Quote verbatim the lines from the one containing "will [379, 75]." to the one containing "Action: pyautogui.click(x=838, y=873)", both included.

....

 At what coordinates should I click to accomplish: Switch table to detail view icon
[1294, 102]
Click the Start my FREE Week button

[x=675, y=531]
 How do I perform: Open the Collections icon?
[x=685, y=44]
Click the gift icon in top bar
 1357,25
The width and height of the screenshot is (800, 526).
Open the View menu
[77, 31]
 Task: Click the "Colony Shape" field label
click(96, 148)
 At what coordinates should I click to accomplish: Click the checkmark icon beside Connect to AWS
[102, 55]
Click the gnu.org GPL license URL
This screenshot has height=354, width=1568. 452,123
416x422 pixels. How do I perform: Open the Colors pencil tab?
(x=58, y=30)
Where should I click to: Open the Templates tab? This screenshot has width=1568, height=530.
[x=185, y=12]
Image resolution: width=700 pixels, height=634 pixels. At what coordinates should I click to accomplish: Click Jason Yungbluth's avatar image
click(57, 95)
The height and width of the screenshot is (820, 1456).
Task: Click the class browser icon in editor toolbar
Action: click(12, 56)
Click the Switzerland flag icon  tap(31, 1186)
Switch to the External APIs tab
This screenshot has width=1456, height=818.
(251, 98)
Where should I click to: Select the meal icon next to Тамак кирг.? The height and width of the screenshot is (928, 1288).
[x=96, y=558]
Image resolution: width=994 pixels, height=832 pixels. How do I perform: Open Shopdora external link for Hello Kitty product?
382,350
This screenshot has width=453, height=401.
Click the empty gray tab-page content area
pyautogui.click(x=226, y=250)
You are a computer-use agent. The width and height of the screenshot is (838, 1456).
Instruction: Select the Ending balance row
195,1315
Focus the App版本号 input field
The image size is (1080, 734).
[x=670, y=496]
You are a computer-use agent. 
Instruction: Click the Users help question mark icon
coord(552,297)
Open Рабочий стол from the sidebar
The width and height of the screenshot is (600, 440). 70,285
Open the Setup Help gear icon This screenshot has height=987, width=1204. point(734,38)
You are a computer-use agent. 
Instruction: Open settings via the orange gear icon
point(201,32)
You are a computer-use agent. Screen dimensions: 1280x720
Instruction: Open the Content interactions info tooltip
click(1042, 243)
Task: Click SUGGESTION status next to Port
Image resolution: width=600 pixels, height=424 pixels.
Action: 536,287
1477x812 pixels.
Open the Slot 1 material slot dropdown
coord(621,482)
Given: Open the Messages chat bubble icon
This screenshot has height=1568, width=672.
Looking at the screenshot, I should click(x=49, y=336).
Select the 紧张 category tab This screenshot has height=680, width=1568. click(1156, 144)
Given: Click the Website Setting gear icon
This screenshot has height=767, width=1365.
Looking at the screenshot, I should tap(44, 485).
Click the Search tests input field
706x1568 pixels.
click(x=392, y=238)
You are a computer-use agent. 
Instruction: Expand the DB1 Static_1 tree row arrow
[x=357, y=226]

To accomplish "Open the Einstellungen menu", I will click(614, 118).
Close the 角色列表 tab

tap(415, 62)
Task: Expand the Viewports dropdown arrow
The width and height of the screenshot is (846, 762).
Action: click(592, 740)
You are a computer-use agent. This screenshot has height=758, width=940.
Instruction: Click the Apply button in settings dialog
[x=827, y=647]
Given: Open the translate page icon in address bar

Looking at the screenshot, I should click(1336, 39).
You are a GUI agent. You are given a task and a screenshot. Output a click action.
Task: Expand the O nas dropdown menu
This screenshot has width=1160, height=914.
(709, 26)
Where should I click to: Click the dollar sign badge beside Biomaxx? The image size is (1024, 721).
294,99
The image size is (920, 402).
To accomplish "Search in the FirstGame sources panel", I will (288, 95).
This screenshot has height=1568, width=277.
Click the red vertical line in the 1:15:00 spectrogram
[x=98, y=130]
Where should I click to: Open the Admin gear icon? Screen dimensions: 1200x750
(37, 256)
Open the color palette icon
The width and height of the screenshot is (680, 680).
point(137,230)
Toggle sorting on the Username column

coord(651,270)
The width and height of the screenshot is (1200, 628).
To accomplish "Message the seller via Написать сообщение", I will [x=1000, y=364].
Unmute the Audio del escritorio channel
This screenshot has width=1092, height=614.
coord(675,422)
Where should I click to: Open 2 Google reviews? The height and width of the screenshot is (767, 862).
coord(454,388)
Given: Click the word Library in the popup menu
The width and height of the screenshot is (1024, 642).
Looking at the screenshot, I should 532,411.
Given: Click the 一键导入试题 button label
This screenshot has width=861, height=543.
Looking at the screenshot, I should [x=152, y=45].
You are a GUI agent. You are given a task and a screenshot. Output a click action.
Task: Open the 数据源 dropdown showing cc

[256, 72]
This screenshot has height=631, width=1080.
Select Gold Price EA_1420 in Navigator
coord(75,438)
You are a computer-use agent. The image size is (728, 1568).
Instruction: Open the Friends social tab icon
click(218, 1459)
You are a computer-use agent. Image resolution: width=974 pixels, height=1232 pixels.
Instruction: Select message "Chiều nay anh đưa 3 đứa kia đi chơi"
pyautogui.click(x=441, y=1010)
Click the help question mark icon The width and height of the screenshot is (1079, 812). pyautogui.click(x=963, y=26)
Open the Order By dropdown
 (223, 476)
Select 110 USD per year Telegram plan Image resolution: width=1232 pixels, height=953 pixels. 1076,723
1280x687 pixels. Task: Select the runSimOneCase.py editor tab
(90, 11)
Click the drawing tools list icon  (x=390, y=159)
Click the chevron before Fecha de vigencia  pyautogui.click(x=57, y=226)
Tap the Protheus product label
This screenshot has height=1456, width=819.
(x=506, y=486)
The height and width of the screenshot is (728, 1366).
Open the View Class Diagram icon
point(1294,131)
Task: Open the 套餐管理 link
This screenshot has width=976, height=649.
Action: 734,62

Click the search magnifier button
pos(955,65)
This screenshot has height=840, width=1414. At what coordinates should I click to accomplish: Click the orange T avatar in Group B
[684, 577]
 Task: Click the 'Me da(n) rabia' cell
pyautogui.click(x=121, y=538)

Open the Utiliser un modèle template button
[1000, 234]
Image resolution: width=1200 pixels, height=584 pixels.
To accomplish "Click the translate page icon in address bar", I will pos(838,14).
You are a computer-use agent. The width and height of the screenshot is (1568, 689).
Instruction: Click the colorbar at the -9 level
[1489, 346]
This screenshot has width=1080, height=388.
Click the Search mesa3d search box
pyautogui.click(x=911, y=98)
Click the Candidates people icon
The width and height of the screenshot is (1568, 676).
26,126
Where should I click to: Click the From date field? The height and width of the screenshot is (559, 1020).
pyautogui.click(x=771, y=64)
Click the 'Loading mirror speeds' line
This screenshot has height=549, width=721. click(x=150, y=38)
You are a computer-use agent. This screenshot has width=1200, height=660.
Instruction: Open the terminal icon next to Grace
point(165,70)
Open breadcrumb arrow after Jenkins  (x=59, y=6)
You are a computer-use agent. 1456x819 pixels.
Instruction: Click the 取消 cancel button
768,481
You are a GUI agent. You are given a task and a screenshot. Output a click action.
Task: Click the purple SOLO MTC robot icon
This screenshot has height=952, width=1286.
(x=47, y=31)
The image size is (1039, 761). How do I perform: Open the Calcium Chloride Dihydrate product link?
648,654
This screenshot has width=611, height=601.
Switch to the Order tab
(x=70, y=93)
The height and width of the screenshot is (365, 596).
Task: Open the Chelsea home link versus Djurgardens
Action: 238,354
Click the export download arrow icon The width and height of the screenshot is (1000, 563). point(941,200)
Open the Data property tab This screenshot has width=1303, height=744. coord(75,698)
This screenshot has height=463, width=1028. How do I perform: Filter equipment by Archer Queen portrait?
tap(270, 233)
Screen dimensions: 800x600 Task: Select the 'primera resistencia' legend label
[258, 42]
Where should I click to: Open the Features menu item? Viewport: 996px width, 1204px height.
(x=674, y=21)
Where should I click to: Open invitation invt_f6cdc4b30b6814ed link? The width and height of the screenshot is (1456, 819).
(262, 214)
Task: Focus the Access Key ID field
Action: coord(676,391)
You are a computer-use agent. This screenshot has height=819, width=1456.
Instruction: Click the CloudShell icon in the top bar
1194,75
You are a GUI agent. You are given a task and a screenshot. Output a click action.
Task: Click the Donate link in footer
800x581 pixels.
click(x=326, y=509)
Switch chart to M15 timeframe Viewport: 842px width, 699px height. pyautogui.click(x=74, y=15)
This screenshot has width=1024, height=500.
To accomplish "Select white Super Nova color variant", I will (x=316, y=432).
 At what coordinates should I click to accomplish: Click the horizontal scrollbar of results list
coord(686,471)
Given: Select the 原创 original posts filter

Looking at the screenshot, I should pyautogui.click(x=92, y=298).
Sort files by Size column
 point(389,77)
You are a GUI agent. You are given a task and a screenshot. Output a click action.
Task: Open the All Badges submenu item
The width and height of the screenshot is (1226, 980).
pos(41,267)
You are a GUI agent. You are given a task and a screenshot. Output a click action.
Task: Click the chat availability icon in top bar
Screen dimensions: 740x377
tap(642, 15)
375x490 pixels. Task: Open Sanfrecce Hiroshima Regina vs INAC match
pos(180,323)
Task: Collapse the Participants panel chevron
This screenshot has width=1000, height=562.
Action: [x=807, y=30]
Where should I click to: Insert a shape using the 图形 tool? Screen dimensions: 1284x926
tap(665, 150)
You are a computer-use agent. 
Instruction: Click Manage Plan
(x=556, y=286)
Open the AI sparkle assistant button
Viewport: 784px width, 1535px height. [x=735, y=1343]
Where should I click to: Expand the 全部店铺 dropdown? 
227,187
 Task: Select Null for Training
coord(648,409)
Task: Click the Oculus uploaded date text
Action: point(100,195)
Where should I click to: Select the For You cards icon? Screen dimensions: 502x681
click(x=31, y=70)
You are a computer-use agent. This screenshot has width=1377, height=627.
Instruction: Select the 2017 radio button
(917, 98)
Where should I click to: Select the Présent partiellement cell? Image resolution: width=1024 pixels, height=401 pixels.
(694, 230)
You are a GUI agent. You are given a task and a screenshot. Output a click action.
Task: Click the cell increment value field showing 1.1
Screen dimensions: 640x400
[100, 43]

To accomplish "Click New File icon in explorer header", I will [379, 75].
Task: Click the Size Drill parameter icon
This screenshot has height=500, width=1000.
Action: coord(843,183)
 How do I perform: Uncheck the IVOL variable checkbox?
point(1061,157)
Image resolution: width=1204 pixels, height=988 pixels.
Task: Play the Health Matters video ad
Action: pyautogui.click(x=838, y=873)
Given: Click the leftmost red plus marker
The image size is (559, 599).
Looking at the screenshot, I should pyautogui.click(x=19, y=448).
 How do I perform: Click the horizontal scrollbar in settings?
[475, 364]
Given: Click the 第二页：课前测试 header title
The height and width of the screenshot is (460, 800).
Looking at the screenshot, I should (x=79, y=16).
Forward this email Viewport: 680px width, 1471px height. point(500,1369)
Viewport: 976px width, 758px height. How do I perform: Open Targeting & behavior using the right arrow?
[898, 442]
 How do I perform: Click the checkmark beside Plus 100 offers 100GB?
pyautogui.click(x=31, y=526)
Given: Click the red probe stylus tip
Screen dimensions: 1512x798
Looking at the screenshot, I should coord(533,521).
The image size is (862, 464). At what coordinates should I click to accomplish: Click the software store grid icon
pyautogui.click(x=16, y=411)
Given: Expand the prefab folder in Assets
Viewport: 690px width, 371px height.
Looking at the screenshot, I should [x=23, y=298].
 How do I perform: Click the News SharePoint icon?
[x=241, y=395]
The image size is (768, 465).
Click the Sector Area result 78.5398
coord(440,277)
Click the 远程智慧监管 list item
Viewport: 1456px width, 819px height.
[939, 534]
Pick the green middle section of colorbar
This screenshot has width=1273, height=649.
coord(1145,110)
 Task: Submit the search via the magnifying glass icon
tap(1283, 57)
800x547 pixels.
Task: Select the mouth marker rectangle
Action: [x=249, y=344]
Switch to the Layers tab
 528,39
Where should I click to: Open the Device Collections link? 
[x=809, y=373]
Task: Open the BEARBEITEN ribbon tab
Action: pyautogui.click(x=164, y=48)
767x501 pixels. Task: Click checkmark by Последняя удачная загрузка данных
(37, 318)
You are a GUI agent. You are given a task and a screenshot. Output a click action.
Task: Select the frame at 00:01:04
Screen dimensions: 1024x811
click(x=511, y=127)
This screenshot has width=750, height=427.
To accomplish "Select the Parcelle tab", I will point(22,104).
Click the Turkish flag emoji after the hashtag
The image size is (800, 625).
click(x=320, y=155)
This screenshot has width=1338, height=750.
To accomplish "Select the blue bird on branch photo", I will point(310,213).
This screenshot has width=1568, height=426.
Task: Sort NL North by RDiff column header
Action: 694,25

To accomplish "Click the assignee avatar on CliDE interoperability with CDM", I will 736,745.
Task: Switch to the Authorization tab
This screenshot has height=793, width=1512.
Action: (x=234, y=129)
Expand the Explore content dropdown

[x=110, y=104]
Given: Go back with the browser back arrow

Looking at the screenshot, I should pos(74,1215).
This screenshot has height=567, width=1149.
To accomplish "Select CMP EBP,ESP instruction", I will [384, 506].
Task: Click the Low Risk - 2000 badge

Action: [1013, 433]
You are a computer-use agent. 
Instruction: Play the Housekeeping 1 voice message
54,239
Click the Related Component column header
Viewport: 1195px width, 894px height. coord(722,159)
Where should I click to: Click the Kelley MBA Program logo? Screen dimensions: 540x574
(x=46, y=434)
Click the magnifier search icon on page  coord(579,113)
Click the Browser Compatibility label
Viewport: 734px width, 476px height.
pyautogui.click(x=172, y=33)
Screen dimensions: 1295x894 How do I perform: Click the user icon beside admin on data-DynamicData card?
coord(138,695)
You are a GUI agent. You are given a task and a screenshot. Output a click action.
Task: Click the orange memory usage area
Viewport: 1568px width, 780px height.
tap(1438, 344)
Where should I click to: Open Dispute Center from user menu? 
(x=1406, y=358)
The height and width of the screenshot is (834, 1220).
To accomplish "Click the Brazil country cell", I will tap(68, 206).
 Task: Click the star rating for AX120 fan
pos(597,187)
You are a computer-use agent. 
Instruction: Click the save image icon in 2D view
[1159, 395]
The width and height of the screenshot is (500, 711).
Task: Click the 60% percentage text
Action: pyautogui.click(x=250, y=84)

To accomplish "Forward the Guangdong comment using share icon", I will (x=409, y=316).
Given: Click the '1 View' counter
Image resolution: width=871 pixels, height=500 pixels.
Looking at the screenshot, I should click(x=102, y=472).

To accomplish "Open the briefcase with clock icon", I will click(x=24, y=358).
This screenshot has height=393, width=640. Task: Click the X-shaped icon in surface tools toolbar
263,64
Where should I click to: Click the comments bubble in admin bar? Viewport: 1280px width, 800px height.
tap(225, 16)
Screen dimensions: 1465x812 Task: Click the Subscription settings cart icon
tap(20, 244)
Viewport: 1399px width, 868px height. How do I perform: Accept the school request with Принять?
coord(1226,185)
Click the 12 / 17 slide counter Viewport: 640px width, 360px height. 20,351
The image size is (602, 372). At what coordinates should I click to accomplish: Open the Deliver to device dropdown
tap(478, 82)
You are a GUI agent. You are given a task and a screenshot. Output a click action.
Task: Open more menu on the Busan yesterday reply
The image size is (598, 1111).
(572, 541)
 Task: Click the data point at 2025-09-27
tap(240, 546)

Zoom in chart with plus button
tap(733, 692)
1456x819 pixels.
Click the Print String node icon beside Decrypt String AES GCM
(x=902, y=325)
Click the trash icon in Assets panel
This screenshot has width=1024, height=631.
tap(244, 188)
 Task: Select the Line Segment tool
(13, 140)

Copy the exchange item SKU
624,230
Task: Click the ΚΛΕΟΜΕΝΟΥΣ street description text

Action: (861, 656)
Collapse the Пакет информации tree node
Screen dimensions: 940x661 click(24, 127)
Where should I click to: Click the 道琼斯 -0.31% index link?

....

### Solution:
To accomplish "Click New File icon in explorer header", I will [379, 75].
Task: Click the Size Drill parameter icon
This screenshot has height=500, width=1000.
Action: coord(843,183)
 How do I perform: Uncheck the IVOL variable checkbox?
point(1061,157)
Image resolution: width=1204 pixels, height=988 pixels.
Task: Play the Health Matters video ad
Action: pyautogui.click(x=838, y=873)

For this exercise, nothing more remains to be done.